Government action is needed in regulating the amount of waste being produced to begin with.

“There's lots of things that government needs to do globally,” says Marsha, “I think the make, take, throw out model that has become the norm for us all needs to be rethought… it's a big step change but I think the awareness step is the first step and I think we've started that journey.”

“We've got to get away from putting our rubbish in landfills and posting it to future generations,” says Mikaera, “From a Māori perspective, putting our paru (rubbish) into Papatūānuku is completely offensive. It's a breach of the sacredness of our Earth Mother.
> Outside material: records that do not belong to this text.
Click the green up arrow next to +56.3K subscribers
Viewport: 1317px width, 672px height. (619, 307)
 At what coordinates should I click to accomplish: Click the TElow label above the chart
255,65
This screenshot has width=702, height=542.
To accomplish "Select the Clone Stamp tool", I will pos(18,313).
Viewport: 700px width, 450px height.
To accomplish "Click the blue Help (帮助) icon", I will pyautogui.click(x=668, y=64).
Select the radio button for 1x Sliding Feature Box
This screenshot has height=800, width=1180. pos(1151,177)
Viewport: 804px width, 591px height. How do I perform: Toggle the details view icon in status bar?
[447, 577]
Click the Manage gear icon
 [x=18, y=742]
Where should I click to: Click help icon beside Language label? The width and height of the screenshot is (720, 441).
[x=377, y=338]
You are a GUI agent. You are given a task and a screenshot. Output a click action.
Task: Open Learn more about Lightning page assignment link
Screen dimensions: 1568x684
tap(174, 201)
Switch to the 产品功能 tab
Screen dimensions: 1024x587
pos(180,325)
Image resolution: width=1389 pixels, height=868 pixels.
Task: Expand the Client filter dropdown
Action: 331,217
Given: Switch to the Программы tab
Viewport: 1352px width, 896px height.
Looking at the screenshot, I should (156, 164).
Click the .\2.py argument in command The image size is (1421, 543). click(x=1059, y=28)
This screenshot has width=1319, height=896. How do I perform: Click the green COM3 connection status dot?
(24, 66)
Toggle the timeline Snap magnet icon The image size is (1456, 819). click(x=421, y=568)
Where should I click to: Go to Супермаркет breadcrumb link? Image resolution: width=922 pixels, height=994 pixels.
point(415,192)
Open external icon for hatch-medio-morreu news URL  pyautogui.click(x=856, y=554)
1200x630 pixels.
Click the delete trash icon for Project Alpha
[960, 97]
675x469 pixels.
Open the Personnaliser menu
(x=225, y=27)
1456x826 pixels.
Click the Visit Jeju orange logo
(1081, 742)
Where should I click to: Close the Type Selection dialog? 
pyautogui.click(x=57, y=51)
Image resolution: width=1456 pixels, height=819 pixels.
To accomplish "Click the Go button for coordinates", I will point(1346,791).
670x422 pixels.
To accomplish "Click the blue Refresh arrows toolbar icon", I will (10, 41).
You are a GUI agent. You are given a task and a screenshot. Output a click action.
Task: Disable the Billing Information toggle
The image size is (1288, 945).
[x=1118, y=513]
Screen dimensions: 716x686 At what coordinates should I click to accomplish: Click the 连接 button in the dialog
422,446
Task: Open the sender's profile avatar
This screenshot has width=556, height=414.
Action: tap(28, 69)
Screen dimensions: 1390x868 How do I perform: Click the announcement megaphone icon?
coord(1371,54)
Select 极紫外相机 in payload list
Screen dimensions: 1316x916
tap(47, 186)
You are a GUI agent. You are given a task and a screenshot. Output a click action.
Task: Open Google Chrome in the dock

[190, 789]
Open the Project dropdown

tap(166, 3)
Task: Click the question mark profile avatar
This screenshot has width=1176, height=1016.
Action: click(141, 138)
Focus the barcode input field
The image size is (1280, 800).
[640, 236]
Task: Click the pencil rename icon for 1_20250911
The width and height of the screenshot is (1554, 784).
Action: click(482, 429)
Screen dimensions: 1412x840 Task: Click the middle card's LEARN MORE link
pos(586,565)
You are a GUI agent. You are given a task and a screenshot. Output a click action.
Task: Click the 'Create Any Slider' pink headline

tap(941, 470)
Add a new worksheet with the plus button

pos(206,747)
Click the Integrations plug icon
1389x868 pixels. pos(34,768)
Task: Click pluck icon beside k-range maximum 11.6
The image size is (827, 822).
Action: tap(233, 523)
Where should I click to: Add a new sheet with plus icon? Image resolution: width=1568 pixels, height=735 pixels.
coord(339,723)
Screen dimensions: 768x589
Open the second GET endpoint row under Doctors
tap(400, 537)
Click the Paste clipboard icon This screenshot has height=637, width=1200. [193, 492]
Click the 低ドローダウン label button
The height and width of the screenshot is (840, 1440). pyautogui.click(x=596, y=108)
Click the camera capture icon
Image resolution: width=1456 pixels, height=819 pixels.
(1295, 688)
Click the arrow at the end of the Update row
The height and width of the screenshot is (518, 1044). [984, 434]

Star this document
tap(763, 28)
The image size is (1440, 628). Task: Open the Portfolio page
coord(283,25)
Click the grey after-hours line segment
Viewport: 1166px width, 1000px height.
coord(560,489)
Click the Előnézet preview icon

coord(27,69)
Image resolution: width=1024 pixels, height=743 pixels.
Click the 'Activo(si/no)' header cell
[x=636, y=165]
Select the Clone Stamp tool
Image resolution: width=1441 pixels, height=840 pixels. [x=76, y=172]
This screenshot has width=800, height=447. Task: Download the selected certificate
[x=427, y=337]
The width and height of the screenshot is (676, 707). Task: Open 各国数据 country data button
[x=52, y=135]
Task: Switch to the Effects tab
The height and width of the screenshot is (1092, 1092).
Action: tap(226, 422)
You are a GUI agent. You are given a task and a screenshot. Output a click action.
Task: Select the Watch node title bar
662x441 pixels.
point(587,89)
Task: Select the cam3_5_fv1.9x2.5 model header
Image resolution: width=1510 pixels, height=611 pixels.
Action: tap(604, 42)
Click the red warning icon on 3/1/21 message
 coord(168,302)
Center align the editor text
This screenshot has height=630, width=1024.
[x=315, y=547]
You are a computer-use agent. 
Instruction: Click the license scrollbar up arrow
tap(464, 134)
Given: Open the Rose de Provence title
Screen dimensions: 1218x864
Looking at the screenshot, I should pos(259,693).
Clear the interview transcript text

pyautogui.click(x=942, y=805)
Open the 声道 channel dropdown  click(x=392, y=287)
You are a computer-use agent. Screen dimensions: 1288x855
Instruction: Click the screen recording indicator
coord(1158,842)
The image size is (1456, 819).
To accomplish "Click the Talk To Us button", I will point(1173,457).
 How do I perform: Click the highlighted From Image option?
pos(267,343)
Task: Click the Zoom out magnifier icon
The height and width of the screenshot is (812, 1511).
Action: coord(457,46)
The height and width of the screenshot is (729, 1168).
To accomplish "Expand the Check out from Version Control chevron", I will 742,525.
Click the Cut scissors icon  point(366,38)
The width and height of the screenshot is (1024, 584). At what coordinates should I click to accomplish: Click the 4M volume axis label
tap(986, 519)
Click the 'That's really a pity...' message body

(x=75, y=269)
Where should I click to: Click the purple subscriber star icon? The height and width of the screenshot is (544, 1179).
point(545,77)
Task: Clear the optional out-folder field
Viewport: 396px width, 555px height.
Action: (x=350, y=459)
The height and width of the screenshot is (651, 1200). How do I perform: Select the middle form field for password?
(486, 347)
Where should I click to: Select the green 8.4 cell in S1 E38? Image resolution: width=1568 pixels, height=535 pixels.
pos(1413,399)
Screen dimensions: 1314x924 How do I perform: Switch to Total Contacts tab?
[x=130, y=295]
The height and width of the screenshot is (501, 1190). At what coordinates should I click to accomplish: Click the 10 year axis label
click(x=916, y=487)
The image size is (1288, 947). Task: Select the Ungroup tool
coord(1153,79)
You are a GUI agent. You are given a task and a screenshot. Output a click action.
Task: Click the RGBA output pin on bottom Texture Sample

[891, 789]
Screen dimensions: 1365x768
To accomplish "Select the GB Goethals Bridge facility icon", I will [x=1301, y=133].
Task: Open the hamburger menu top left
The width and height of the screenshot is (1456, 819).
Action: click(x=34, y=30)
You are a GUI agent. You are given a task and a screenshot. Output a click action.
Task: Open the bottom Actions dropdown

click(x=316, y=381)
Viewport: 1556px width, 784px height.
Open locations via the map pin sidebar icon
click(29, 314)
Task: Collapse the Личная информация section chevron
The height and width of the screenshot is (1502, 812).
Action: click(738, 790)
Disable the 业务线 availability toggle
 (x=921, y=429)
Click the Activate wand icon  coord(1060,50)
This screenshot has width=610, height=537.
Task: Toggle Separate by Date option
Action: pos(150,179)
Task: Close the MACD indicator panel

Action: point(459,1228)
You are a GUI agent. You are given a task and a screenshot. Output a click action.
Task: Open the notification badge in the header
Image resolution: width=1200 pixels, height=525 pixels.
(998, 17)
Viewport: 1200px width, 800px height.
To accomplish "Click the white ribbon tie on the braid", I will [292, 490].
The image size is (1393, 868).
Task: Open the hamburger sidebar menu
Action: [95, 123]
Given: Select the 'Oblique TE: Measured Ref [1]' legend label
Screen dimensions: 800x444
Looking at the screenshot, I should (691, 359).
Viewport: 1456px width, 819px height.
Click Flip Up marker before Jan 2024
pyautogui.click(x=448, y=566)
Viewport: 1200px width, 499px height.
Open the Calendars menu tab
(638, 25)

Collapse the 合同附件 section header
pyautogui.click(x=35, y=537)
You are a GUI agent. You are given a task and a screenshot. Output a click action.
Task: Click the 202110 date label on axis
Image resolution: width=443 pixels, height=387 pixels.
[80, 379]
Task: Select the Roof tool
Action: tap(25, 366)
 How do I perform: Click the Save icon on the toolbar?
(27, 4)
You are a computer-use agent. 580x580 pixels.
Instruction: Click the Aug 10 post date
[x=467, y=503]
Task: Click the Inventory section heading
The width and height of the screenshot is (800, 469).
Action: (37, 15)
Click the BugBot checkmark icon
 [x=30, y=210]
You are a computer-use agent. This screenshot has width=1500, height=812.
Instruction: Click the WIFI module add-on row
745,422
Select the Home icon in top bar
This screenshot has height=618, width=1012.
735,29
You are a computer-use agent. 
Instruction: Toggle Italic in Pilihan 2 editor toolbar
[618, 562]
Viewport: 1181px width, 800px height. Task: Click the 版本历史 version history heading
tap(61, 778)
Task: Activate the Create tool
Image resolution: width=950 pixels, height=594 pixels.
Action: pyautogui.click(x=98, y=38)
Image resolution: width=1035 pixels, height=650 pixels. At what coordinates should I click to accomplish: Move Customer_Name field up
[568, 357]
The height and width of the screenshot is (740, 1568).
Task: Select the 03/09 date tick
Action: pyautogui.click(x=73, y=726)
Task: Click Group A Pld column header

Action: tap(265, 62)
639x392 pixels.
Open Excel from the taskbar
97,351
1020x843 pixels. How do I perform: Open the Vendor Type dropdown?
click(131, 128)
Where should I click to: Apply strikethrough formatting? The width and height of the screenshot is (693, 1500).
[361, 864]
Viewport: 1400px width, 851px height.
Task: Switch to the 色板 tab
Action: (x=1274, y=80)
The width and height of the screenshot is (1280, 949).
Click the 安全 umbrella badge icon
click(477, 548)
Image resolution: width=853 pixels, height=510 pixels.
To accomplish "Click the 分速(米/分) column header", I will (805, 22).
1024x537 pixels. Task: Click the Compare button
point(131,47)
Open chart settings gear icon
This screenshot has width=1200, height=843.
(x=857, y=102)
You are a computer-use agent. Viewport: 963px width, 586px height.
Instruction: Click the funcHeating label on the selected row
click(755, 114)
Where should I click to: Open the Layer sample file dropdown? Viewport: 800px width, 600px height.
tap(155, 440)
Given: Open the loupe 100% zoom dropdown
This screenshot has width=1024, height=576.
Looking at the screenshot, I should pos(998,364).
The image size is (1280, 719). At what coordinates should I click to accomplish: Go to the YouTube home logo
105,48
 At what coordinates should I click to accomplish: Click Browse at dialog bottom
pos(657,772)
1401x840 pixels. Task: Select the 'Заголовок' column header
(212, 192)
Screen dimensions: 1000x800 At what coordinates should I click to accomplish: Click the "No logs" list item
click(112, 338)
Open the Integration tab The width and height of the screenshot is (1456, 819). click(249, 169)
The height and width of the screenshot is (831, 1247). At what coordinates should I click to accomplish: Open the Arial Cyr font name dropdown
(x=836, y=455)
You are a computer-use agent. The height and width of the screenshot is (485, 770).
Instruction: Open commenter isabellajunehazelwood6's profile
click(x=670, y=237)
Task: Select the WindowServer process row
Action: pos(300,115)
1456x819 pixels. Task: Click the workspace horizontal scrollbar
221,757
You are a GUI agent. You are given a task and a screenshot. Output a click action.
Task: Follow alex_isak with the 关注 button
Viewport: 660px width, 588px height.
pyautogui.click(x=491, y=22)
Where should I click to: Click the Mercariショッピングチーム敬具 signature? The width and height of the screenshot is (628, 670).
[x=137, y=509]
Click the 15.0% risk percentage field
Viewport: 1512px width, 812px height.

“We've all got to do it. It's a responsibility for everybody in the village. It’s got to start with the government making legislation that says we need to stop producing the wrapping - all the stuff that's going to landfill, totally unnecessary. We never used to have it. Now it's for commercial outcomes,” he says. 

But for now, without that framework, it comes down to the people in Aotearoa. It’s not just managing the waste once it’s in your home, rather, reminding yourself before you buy exactly where your purchase will end up.